__EXERCISE DESCRIPTION__
Every single record below is to be reproduced exactly.

__INFORMATION PROVIDED__
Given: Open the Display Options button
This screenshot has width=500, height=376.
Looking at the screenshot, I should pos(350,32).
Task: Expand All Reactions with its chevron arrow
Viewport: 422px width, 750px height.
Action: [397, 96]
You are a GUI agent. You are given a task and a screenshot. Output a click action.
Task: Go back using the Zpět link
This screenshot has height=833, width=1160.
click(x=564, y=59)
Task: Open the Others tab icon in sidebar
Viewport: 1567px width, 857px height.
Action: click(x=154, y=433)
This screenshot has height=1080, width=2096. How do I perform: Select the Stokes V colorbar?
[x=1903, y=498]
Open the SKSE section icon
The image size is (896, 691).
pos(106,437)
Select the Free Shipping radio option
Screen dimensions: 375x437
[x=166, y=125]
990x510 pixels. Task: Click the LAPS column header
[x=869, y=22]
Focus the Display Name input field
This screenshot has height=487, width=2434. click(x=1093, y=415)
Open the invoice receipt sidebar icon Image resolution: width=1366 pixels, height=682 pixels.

__EXPECTED ANSWER__
Given: Open the Display Options button
This screenshot has width=500, height=376.
Looking at the screenshot, I should pos(350,32).
Task: Expand All Reactions with its chevron arrow
Viewport: 422px width, 750px height.
Action: [397, 96]
You are a GUI agent. You are given a task and a screenshot. Output a click action.
Task: Go back using the Zpět link
This screenshot has height=833, width=1160.
click(x=564, y=59)
Task: Open the Others tab icon in sidebar
Viewport: 1567px width, 857px height.
Action: click(x=154, y=433)
This screenshot has height=1080, width=2096. How do I perform: Select the Stokes V colorbar?
[x=1903, y=498]
Open the SKSE section icon
The image size is (896, 691).
pos(106,437)
Select the Free Shipping radio option
Screen dimensions: 375x437
[x=166, y=125]
990x510 pixels. Task: Click the LAPS column header
[x=869, y=22]
Focus the Display Name input field
This screenshot has height=487, width=2434. click(x=1093, y=415)
Open the invoice receipt sidebar icon Image resolution: width=1366 pixels, height=682 pixels.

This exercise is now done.